Stored records:
=====

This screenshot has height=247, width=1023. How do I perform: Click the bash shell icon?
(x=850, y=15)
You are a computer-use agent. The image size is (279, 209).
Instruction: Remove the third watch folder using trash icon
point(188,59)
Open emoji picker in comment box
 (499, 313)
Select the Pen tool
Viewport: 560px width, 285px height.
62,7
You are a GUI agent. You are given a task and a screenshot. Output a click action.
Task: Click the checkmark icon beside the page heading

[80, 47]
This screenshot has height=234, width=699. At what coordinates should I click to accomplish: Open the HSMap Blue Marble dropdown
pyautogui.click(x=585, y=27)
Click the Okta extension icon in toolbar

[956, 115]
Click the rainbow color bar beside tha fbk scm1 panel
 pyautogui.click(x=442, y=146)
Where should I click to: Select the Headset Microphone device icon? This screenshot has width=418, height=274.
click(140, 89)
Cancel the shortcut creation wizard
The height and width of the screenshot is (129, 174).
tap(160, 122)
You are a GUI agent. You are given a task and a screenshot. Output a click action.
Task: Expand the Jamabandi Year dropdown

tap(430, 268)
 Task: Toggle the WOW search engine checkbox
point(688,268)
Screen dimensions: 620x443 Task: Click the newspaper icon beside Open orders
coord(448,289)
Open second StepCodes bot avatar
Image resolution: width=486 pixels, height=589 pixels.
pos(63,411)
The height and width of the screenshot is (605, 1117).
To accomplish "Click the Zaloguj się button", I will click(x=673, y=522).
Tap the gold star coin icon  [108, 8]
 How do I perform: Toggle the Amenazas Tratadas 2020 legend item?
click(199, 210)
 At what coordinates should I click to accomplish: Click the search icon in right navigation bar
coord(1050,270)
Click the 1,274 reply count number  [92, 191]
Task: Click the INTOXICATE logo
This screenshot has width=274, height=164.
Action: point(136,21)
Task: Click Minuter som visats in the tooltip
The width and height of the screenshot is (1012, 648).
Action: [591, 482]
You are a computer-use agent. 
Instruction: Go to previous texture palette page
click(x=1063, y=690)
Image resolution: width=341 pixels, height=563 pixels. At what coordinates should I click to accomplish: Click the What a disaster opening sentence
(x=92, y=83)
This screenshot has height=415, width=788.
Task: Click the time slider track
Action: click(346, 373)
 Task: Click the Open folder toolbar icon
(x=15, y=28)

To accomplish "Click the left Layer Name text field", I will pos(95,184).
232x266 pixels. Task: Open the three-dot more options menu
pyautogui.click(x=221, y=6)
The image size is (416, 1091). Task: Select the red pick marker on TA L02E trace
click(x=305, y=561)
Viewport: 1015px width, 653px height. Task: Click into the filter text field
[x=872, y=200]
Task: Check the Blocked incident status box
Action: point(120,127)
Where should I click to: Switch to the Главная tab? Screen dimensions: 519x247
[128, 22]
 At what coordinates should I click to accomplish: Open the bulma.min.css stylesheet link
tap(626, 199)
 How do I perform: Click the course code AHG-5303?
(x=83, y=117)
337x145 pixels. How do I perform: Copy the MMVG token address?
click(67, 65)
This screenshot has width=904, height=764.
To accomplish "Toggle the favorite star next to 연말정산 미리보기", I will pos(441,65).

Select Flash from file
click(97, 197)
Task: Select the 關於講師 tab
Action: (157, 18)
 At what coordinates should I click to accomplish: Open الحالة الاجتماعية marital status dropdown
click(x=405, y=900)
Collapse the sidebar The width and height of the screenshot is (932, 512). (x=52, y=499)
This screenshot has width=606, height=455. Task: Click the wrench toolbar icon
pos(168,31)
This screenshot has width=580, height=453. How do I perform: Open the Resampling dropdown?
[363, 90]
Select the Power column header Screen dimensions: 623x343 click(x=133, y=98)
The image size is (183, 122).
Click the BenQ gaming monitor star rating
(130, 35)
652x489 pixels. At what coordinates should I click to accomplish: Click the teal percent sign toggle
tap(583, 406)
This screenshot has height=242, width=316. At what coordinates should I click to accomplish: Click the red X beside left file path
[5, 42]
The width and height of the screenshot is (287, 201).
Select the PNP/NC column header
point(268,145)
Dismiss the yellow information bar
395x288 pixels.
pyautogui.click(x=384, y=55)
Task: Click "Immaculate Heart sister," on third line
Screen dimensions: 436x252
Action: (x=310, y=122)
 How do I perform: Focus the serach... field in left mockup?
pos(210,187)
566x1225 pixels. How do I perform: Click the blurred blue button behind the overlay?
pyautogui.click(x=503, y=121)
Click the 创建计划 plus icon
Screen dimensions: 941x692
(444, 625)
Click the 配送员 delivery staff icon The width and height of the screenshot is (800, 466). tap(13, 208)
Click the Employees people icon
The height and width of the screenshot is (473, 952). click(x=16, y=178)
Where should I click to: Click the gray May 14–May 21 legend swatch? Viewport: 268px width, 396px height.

=====

- _REQUIRED ACTION_: Gather each line in the entries above where the string "computer" is found.

- _COMPLETED EXERCISE_:
You are a computer-use agent. The image size is (279, 209).
You are a computer-use agent. 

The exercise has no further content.